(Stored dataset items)
= = = = =

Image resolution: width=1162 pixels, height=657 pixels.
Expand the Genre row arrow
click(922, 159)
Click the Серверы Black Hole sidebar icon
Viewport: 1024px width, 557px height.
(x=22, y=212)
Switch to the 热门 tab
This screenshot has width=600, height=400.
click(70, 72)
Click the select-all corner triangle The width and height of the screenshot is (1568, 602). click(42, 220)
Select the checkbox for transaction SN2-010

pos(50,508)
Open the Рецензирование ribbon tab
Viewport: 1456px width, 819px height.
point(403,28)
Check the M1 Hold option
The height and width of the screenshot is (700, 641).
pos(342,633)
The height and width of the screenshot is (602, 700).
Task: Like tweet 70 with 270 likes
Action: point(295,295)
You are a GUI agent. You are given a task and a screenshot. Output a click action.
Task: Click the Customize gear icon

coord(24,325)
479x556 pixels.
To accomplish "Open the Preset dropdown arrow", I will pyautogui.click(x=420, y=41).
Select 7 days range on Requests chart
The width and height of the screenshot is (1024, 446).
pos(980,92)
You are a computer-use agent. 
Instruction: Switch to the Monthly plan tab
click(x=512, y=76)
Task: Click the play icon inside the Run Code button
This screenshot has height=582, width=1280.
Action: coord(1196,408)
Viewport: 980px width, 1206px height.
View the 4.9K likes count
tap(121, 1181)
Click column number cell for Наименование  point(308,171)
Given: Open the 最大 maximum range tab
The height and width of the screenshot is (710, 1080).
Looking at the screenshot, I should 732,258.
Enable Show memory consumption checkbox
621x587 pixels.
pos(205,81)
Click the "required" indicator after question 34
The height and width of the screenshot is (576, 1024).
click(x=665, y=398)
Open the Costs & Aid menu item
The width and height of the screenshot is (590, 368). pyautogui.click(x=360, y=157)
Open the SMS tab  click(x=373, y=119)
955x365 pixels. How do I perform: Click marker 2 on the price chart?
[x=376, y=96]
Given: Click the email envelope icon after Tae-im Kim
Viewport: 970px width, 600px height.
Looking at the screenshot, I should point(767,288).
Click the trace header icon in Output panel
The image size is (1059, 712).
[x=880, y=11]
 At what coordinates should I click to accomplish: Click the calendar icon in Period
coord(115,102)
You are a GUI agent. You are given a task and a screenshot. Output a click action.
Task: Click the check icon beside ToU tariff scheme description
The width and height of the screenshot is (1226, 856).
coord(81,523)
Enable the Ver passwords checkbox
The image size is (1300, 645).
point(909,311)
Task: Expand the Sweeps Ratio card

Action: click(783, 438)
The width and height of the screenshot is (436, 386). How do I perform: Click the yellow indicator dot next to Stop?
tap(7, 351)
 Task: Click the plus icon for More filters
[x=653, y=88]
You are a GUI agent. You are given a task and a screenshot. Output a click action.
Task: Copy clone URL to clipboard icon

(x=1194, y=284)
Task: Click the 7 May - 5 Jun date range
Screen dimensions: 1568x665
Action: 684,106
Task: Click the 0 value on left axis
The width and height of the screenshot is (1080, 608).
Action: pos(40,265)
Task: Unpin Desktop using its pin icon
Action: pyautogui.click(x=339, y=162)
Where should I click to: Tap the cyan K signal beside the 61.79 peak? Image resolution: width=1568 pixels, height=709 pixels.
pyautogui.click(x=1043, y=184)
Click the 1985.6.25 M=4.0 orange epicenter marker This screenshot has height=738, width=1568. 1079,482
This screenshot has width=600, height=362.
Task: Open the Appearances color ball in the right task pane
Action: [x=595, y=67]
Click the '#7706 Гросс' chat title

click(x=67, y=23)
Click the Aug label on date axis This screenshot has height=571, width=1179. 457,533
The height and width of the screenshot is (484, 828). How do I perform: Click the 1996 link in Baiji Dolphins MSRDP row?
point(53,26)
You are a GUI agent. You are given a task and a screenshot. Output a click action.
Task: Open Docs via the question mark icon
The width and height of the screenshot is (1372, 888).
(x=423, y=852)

= = = = =

Update the rows from the line containing "Given: Open the 最大 maximum range tab" through the line containing "coord(115,102)" by replacing "SMS" with "Email", leaving everything else as it is. Give back only those lines.

Given: Open the 最大 maximum range tab
The height and width of the screenshot is (710, 1080).
Looking at the screenshot, I should 732,258.
Enable Show memory consumption checkbox
621x587 pixels.
pos(205,81)
Click the "required" indicator after question 34
The height and width of the screenshot is (576, 1024).
click(x=665, y=398)
Open the Costs & Aid menu item
The width and height of the screenshot is (590, 368). pyautogui.click(x=360, y=157)
Open the Email tab  click(x=373, y=119)
955x365 pixels. How do I perform: Click marker 2 on the price chart?
[x=376, y=96]
Given: Click the email envelope icon after Tae-im Kim
Viewport: 970px width, 600px height.
Looking at the screenshot, I should point(767,288).
Click the trace header icon in Output panel
The image size is (1059, 712).
[x=880, y=11]
 At what coordinates should I click to accomplish: Click the calendar icon in Period
coord(115,102)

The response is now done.